**Stored data**
=-=-=-=-=

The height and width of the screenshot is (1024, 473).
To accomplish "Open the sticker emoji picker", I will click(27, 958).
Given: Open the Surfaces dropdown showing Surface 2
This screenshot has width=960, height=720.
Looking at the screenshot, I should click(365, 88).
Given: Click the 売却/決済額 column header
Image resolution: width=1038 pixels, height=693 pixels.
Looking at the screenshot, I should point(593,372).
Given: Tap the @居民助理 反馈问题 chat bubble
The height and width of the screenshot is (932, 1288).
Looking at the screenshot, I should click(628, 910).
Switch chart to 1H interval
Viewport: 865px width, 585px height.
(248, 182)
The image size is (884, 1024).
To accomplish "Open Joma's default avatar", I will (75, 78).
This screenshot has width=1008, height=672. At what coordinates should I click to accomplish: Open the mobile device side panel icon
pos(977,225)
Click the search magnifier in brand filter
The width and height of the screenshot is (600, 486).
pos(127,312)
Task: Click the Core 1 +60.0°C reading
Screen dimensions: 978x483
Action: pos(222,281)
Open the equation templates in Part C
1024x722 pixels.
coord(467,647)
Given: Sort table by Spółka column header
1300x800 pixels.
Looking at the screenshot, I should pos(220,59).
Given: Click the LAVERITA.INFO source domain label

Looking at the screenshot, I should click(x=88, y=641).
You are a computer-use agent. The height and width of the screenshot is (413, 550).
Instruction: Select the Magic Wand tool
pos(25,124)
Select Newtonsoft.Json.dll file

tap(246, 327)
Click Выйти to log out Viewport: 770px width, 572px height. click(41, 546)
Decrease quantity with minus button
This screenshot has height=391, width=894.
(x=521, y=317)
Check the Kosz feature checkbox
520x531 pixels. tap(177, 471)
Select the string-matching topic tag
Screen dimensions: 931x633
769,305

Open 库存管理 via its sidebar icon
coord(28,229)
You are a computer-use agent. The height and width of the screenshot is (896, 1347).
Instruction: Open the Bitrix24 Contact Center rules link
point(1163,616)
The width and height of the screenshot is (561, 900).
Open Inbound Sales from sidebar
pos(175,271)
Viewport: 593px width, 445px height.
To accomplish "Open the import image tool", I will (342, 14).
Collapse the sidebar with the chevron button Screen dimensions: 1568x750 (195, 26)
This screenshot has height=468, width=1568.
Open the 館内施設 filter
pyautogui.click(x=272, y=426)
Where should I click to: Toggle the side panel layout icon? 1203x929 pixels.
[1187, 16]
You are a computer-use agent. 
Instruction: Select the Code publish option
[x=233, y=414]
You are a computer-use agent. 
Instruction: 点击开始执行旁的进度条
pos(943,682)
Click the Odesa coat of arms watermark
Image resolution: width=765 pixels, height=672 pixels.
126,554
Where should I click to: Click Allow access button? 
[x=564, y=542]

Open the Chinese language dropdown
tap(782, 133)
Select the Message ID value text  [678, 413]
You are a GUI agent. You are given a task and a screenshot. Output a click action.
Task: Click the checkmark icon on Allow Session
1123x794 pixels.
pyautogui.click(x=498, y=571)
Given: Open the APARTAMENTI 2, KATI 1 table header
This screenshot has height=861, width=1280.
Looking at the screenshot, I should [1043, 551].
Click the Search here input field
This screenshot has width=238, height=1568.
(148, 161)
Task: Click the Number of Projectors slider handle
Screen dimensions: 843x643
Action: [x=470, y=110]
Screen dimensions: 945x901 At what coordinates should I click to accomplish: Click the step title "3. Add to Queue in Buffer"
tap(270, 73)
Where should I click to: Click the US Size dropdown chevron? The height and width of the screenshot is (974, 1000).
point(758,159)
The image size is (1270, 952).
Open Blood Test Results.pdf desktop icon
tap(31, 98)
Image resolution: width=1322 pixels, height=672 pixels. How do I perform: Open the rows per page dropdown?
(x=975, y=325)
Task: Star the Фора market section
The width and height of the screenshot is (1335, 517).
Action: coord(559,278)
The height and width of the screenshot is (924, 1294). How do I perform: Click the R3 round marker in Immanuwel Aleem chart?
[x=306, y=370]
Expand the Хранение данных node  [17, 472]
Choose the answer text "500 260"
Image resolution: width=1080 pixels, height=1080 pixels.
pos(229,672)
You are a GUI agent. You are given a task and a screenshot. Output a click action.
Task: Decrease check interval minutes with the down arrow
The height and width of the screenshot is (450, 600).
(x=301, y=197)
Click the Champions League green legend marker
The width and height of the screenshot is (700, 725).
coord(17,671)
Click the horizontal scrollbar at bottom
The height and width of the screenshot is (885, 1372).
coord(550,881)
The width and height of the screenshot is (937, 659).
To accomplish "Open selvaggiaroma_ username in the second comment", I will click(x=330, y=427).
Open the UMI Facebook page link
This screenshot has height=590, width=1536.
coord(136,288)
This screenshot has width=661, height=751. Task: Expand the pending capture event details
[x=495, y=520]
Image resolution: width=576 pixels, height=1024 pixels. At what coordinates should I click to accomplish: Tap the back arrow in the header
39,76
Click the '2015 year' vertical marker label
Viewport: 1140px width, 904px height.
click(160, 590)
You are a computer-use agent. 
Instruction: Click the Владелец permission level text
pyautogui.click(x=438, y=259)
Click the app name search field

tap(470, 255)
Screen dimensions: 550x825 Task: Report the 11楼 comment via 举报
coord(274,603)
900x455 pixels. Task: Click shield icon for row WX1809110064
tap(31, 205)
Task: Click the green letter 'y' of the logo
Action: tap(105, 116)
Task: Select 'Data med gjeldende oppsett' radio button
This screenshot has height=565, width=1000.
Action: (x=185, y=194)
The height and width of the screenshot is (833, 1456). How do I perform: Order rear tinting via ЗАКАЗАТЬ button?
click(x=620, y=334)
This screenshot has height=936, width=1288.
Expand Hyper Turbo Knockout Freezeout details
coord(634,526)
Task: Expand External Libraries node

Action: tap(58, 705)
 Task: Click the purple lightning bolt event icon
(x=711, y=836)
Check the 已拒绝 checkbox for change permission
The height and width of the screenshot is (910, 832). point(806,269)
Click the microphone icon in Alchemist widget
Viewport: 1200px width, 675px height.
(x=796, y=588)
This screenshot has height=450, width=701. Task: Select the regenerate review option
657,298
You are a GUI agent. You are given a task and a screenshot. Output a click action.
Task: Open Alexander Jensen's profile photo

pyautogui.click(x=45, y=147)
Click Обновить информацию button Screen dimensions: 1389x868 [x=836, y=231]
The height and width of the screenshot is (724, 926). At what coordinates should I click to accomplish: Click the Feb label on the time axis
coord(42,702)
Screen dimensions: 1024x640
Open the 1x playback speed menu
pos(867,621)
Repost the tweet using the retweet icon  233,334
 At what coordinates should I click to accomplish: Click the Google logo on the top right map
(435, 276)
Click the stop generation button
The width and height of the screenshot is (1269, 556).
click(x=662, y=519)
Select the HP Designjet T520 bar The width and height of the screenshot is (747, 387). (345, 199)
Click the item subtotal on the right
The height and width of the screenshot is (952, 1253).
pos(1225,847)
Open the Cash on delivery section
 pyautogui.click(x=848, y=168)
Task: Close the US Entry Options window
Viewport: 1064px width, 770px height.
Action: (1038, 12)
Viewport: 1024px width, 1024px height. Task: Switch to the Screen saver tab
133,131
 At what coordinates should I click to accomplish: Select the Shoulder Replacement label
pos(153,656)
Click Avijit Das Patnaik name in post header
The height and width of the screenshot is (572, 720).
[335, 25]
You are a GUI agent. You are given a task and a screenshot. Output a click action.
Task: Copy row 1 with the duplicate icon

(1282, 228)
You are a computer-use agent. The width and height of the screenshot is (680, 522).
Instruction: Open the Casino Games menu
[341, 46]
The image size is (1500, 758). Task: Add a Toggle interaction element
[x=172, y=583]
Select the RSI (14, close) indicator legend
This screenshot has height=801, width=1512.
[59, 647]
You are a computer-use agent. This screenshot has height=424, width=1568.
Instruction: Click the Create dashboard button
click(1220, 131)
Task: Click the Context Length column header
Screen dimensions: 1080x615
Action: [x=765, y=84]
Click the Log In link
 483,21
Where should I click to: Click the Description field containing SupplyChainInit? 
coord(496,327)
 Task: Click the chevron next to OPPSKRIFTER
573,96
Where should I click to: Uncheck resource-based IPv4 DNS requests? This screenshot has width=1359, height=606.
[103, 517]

=-=-=-=-=

**PROBLEM STATEMENT**
From the records above, give again exactly the lines running from the line with "Click the Odesa coat of arms watermark" to the line with "The image size is (1270, 952).", inclusive.

**EXPECTED ANSWER**
Click the Odesa coat of arms watermark
Image resolution: width=765 pixels, height=672 pixels.
126,554
Where should I click to: Click Allow access button? 
[x=564, y=542]

Open the Chinese language dropdown
tap(782, 133)
Select the Message ID value text  [678, 413]
You are a GUI agent. You are given a task and a screenshot. Output a click action.
Task: Click the checkmark icon on Allow Session
1123x794 pixels.
pyautogui.click(x=498, y=571)
Given: Open the APARTAMENTI 2, KATI 1 table header
This screenshot has height=861, width=1280.
Looking at the screenshot, I should [1043, 551].
Click the Search here input field
This screenshot has width=238, height=1568.
(148, 161)
Task: Click the Number of Projectors slider handle
Screen dimensions: 843x643
Action: [x=470, y=110]
Screen dimensions: 945x901 At what coordinates should I click to accomplish: Click the step title "3. Add to Queue in Buffer"
tap(270, 73)
Where should I click to: Click the US Size dropdown chevron? The height and width of the screenshot is (974, 1000).
point(758,159)
The image size is (1270, 952).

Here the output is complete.